On fishing, which the Secretary of State mentioned, we have consistently argued for being taken out of the common fisheries policy. For years, Conservatives have consistently voted against that proposal in this place: they voted against the Fisheries Jurisdiction Bill, and against our proposed amendments to previous treaties. Now that we are being taken out of the EU, however, with the impact that will have on the markets to which we need access, all of a sudden they are all in favour of a hard Brexit.
If the backstop is enacted, tariffs will be applied to Scottish fishing exports, but Northern Ireland will be protected by tariff-free access to both the EU and the UK. The Scottish Secretary said that he would resign if special provisions were given to Northern Ireland. Does my hon. Friend share my concern that the Scottish Secretary is not only still in the job, but urging his colleagues to back a deal that disadvantages Scotland?
My hon. Friend is right. It is truly remarkable that the Secretary of State for Scotland is still in a job. He is pursuing a policy that he knows will not only make us poorer, but put Scotland at a competitive disadvantage. I say to our friends from Northern Ireland that we want them to thrive. This has nothing to do with the state of Northern Ireland; it is simply about having a level playing field across these islands. Having a level playing field means that under the agreement, we have access to the markets that Northern Ireland has access to, and it means having EU vessels—
If the hon. Gentleman can answer the point about why the Secretary of State for Scotland is still in post, or can say whether we will cede waters to EU vessels and place barriers on trade for customers, I would love to hear from him.
The hon. Gentleman has mentioned a number of sectors; it is only right to put on the record that NFU Scotland, the Scotch Whisky Association and every other trade body in Scotland is imploring this House to support the Prime Minister’s agreement with the European Union. That is what our constituents and the businesses that employ them expect of all Scottish MPs.

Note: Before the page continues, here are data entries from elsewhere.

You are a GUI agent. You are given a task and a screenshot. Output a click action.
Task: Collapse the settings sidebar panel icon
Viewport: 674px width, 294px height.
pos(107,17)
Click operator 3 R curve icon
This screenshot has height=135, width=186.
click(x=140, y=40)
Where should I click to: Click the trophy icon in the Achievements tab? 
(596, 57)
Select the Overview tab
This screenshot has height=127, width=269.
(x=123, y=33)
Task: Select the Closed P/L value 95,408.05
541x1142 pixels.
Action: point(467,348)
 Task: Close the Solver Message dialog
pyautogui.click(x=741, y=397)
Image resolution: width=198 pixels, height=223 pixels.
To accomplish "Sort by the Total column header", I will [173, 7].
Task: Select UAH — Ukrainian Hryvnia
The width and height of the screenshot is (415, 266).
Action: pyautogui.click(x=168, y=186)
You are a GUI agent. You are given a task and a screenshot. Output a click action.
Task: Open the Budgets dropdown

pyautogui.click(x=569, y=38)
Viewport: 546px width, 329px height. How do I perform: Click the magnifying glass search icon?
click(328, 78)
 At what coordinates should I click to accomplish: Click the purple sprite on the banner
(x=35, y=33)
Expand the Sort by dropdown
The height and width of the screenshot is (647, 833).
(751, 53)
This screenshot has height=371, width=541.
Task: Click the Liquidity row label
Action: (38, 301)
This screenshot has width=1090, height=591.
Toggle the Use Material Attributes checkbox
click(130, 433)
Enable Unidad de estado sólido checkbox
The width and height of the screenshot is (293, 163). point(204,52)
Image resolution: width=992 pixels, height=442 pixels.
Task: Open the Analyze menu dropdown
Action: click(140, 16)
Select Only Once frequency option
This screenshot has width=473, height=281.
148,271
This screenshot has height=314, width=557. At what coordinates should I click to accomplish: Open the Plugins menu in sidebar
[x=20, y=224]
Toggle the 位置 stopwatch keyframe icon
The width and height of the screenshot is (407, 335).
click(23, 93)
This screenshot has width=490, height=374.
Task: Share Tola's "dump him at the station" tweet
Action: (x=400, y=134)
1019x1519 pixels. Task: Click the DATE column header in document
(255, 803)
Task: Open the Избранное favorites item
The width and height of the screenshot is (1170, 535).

It is good to hear the hon. Gentleman’s point, which he makes well and honestly, but it is extraordinary, and a shame, that many of his colleagues—some of whom are in the Chamber—were not listening to him. If he cannot even win over his colleagues, what hope does he have of winning over everybody else? There is almost nobody on his entire half of the Government Benches—extraordinary stuff—but I have the greatest respect for the courage and indefatigability he demonstrates.
This Government’s disrespect agenda has turned the constitutional settlement of the United Kingdom upside down. The UK Government have imposed legislation on the Scottish Parliament and the Welsh Assembly against overwhelming opposition from across the parties—from not just the Labour party but the Scottish National party, the Liberal Democrats and Plaid Cymru. The Scottish Parliament rejected the deal by 92 votes to 29, leaving the Conservative party in utter isolation in Scotland, as it has been for decades.
As the Government turn the constitutional settlement upside down, without reference to this place and ignoring the Scotland Act 1998, let me paraphrase the great Winnie Ewing—Madame Ecosse—who said that it was claimed once upon a time that Britannia ruled the waves; now, Britannia simply waives the rules. We heard howls of protest in this place today when Parliament took back control, but Parliament did the Government a favour. The Government have wasted all this time, but now they will be forced to come back within three days, not because of something they did, but because Parliament reasserted itself, and you, Mr Speaker, did the right thing today in allowing the vote. That is incredibly important as we reach this crunch time. One cannot do this kind of thing in the European Union.
I have found utterly baffling and really quite depressing the lack of knowledge about the European institutions in this place. The EU is made up of independent and sovereign states, which reach agreement and compromise in what is truly a partnership of equals. There is democratic oversight from the European Parliament—Ministers here have attempted to stifle democratic oversight—and there is a Court, not to impose anything on anybody but to resolve disagreements, which will arise in any democracy with 28 independent and sovereign member states.
I am not entirely sure what future arbitration mechanism the Government propose. I see from their agreement that they propose a role for the European Court of Justice. I welcome that, but it is a bit too little, too late, and it has been met by a wall of opposition from their own Members, who do not seem to understand what the Government are arguing for.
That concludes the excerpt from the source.